The cause is a whole group of viruses known as herpesviruses. They can cause a classic herpes on the lip (herpes simplex virus subtype HSV-1), but also herpes in the genital area (subtype HSV-2). The virus is transmitted relatively well and HSV-1 infection occurs usually in childhood by a close contact with infected object or hands. The most significant spread of HSV-2 virus occurs in adolescents by sexual contacts (classic sexual intercourse, oral sex, etc.). The main problem is that our immune system can not completely dispose of once occurred herpesviruses. Our immune system can suppress the infectious symptoms, but the virus stays in our body and hides within the local neural ganglia. If our immune system gets weakened, the virus reactivates and the herpes reappears. A similar problem is with the varicella zoster virus (also belonging to the group of herpes viruses), which causes the chickenpox and shingles.

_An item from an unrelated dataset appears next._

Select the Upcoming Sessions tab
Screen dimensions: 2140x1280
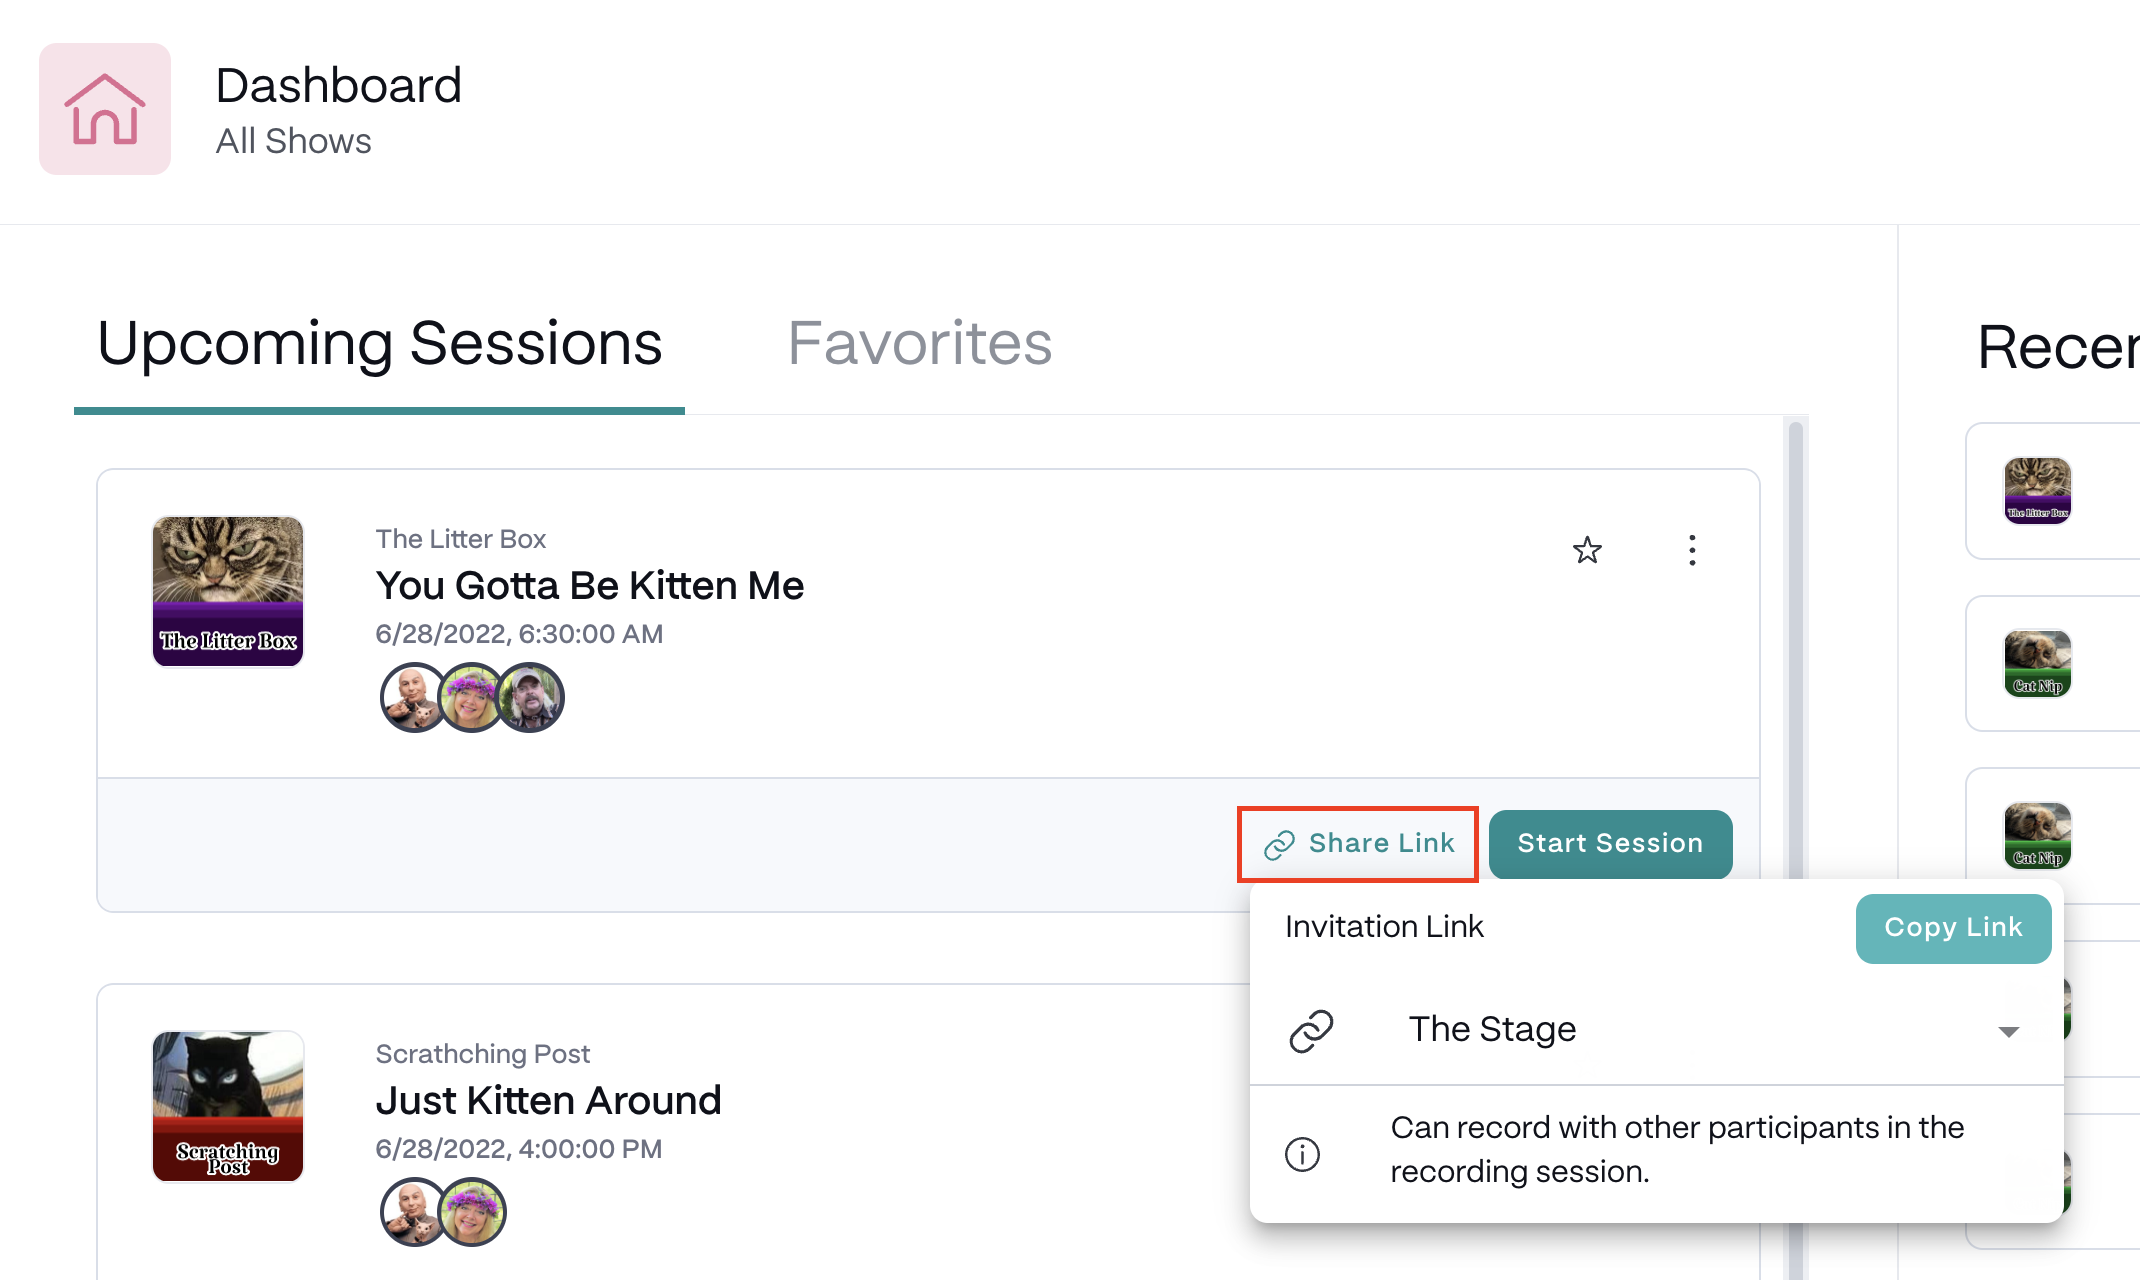379,343
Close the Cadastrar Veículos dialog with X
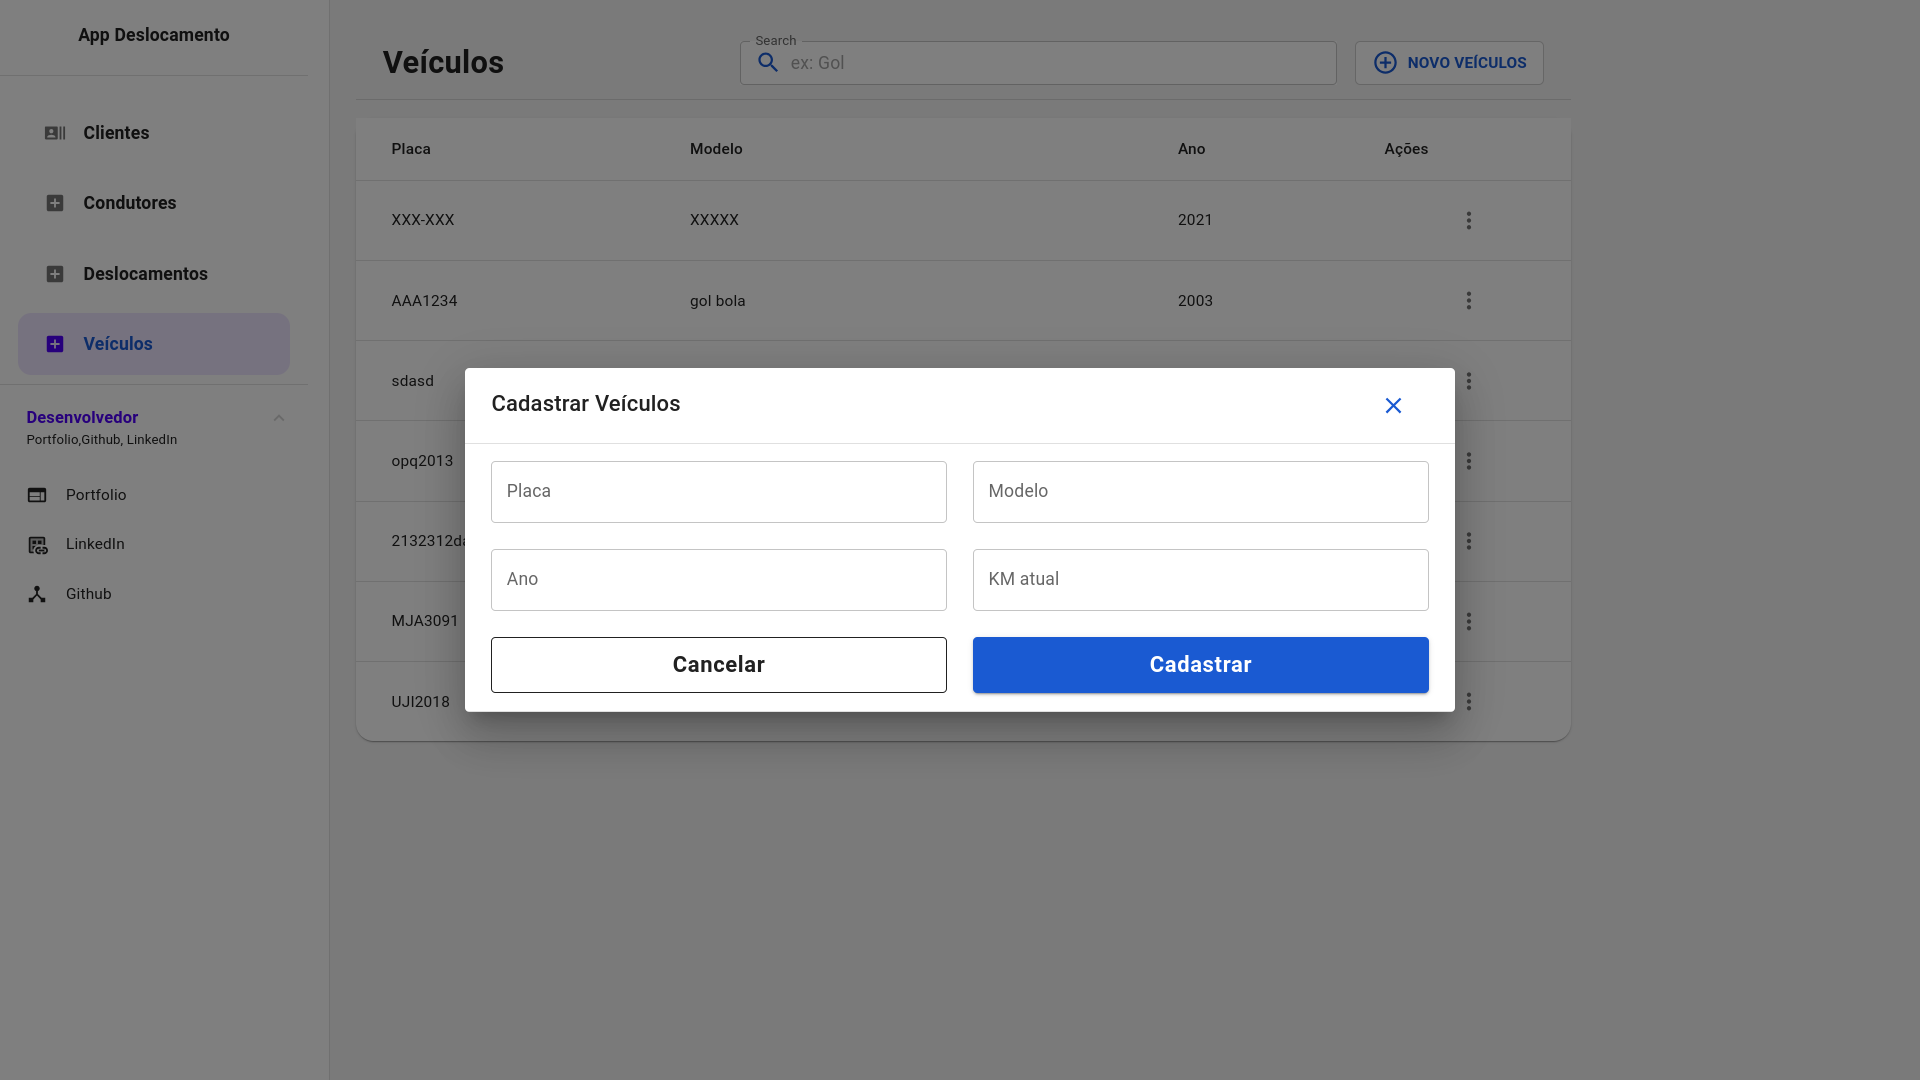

Classical herpes on a lip looks like a small painful reddish lesion with small blisters on its surface. After few days, the lesion dries and heals. In some cases, the herpes may be accompanied with fever and painful enlargement of local lymph nodes. A herpes occurrence is usually a sign that our body is somehow weakened and it is often followed by a respiratory tract infection.

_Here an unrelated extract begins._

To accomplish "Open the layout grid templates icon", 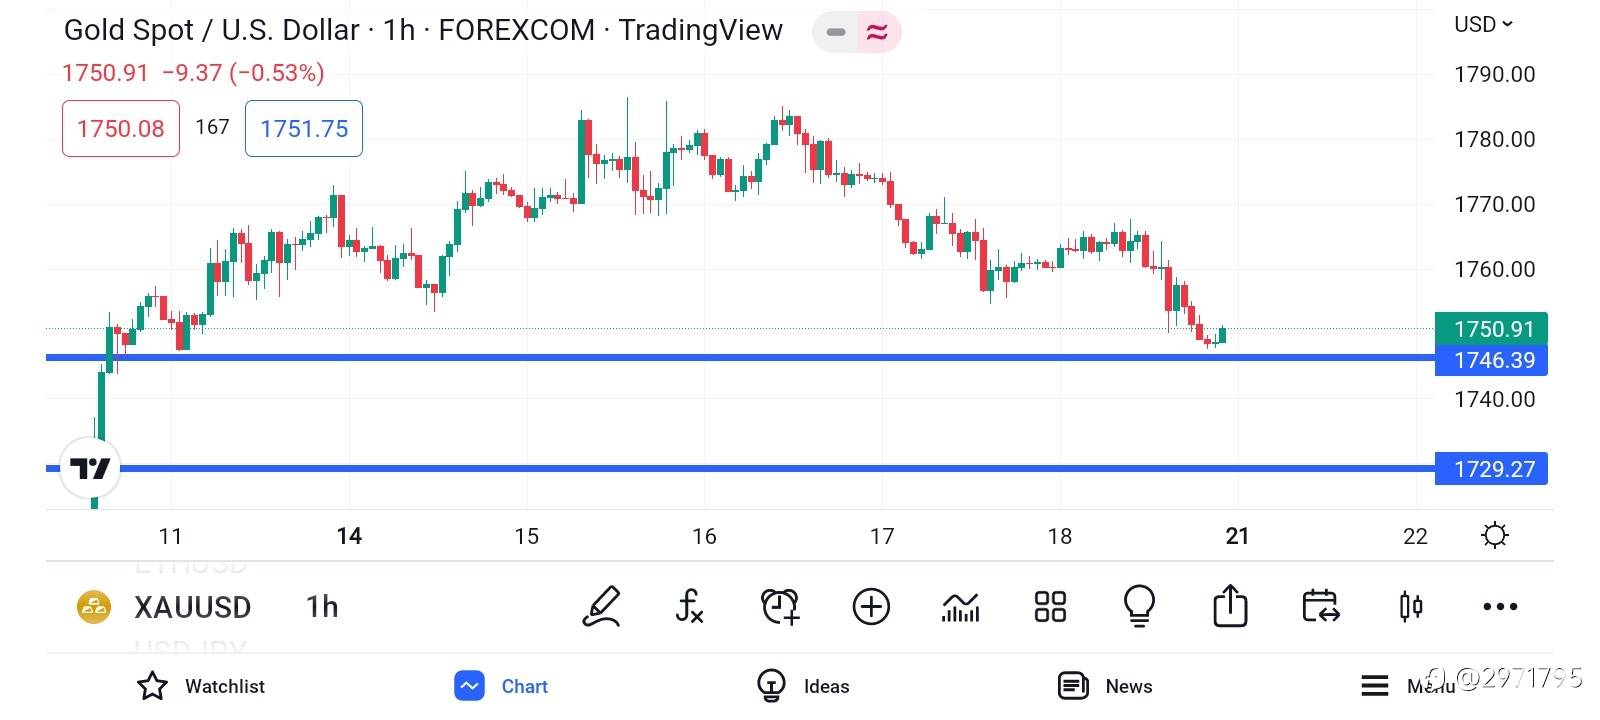I will [x=1050, y=606].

Herpesvirus is not only the cause of simple skin herpes. In newborns and in people with severely compromised immune system (such as in patients with AIDS) it can cause serious infections including encephalitis, pneumonia and eye infections. These conditions may easily result in death or cause lifelong consequences including visual impairment.

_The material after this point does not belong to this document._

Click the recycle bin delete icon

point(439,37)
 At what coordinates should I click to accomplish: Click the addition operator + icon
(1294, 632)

The diagnosis of herpes is easy to make. In case of uncertainty, the patient may be examined by a dermatologist.


The treatment of herpetic infections is sometimes difficult. Our immune system is unable to completely remove the virus. Luckily, there are some effective antiviral drugs that can treat the herpesvirus infections. Virostatic agents containing substance known as acyclovir are especially effective. These drugs can be taken in form of a locally applied ointments, in form of tablets or even intravenous injections. In addition, the lesion may be treated by applications of alcohol-containing solutions as the alcohol evaporates from the skin and dries the herpes lesion.


Serious herpesvirus infections must be treated by large doses of acyclovir that are regularly administered in parenteral form.